Find every line of the records that has "history" and return it.

> [SUPPLIED DATA]:
━━━━━━━━

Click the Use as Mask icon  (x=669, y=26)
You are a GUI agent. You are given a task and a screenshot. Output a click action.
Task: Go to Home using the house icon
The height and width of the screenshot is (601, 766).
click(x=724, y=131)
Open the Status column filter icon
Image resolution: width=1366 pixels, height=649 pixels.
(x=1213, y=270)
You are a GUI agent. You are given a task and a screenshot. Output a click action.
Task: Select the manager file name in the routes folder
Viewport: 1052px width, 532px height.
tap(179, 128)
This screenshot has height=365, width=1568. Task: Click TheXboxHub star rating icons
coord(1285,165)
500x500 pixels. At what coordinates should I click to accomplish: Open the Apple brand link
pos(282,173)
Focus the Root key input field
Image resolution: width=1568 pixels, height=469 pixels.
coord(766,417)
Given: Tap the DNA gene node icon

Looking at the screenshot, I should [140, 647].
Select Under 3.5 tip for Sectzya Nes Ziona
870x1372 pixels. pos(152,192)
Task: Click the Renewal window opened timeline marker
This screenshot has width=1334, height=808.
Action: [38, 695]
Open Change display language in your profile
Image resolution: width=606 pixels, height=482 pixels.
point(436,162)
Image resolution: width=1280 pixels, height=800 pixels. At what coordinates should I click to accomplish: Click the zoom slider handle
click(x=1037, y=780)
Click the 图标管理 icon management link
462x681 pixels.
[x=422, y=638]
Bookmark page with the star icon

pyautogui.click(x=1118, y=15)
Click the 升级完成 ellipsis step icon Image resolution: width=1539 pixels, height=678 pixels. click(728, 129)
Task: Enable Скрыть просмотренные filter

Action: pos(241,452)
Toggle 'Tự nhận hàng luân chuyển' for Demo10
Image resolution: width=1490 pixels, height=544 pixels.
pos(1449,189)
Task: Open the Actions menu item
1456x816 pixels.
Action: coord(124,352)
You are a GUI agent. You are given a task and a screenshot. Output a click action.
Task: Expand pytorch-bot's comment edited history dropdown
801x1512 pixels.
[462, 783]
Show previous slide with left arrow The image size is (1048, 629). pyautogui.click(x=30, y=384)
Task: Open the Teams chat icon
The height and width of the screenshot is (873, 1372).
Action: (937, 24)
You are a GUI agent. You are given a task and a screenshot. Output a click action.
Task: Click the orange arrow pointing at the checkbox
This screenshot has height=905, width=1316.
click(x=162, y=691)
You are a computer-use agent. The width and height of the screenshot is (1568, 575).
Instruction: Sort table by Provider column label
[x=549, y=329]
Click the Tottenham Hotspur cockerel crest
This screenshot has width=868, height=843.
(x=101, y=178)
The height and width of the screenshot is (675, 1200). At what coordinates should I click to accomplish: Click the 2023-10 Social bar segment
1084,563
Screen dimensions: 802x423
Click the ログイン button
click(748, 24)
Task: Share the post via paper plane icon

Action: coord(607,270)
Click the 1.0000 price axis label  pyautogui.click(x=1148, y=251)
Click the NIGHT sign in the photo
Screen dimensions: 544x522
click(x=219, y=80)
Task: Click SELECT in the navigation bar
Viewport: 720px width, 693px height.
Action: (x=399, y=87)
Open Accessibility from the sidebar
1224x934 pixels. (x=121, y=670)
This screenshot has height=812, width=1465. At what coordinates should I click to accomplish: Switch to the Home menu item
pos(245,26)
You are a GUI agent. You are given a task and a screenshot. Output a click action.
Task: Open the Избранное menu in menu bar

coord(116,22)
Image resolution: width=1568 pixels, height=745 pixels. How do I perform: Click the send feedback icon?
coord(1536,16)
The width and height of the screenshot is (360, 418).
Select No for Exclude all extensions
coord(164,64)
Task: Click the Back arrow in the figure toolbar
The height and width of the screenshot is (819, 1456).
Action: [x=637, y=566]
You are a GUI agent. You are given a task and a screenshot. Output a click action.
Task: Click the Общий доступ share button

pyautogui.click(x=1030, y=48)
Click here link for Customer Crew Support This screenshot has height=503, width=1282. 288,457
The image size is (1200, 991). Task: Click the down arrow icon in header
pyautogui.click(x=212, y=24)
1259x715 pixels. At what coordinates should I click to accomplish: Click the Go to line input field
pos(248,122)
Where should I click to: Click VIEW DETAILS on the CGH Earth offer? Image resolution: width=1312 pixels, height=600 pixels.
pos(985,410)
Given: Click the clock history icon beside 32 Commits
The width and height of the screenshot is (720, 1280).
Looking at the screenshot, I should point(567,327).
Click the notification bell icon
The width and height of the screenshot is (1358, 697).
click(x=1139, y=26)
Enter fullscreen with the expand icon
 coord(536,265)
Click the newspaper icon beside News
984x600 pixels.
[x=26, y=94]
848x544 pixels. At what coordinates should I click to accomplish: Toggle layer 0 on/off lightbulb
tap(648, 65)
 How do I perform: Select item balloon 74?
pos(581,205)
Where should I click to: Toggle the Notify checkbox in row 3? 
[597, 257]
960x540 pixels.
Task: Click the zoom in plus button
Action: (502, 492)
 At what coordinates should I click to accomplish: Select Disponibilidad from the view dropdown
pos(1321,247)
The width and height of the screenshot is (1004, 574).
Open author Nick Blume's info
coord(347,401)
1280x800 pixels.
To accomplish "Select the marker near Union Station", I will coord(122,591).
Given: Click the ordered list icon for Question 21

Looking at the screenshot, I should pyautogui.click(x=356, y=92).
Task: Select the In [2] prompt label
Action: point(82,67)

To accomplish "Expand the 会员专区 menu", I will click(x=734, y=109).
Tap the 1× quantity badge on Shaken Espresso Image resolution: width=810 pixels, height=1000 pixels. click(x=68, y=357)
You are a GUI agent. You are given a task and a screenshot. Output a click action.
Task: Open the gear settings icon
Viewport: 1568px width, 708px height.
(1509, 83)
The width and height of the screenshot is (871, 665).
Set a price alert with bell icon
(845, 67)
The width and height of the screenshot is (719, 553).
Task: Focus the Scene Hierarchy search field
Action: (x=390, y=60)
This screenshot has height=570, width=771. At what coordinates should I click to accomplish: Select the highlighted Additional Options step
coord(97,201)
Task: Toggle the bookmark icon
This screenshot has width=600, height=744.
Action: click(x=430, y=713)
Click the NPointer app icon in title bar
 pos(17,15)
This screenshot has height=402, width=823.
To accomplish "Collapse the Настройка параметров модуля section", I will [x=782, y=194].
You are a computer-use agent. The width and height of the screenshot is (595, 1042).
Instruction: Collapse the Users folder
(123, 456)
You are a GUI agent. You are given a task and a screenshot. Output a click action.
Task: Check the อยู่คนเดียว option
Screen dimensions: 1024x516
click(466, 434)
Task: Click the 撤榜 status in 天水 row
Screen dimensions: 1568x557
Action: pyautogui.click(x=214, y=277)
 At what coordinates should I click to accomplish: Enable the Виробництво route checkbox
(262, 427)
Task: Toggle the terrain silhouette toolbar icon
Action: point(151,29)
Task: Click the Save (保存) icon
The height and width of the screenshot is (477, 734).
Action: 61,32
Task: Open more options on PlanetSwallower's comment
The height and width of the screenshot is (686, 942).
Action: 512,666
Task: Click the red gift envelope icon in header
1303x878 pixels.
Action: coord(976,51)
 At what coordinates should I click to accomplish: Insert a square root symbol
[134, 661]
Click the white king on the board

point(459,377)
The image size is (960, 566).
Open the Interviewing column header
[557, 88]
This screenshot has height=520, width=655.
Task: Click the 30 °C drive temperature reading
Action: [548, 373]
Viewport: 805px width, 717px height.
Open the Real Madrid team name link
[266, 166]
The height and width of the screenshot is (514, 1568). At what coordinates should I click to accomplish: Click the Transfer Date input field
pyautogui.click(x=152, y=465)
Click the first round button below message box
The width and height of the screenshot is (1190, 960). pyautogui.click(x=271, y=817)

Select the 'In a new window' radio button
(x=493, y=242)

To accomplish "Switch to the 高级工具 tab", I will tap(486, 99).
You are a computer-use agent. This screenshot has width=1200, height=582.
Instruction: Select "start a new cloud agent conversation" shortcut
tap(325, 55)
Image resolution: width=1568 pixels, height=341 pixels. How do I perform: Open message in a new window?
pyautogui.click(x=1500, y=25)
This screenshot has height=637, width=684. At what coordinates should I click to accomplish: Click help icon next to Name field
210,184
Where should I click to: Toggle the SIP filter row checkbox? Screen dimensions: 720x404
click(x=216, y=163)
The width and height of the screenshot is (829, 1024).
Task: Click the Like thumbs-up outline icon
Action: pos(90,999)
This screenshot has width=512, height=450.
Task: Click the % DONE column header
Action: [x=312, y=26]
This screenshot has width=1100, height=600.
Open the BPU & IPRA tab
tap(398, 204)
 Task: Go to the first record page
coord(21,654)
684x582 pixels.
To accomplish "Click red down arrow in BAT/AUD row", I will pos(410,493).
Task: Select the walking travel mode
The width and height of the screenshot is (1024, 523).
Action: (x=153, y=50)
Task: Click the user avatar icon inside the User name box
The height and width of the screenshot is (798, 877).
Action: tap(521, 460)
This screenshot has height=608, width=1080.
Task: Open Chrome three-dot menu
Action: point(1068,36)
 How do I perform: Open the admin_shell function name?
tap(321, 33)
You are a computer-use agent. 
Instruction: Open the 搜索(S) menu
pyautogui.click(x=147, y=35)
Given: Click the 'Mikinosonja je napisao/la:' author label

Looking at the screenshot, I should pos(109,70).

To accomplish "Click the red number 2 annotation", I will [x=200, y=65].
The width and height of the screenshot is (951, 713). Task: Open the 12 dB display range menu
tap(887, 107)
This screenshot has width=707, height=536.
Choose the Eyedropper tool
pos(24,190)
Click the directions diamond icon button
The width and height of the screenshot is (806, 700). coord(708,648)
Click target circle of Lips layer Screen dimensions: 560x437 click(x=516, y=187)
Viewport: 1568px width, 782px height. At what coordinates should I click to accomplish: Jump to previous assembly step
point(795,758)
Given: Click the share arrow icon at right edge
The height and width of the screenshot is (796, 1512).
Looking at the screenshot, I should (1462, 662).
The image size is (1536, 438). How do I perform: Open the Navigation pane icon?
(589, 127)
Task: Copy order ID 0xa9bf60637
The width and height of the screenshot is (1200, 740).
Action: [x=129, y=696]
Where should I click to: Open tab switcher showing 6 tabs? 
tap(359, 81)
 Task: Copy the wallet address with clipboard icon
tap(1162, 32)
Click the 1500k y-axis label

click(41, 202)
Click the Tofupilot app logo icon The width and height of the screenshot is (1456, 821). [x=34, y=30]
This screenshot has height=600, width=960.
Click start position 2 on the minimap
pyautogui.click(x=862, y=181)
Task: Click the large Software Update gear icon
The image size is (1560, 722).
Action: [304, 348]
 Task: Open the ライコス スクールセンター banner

━━━━━━━━

> [ANSWER TO THIS PROBLEM]:
Task: Expand pytorch-bot's comment edited history dropdown
Given: Click the clock history icon beside 32 Commits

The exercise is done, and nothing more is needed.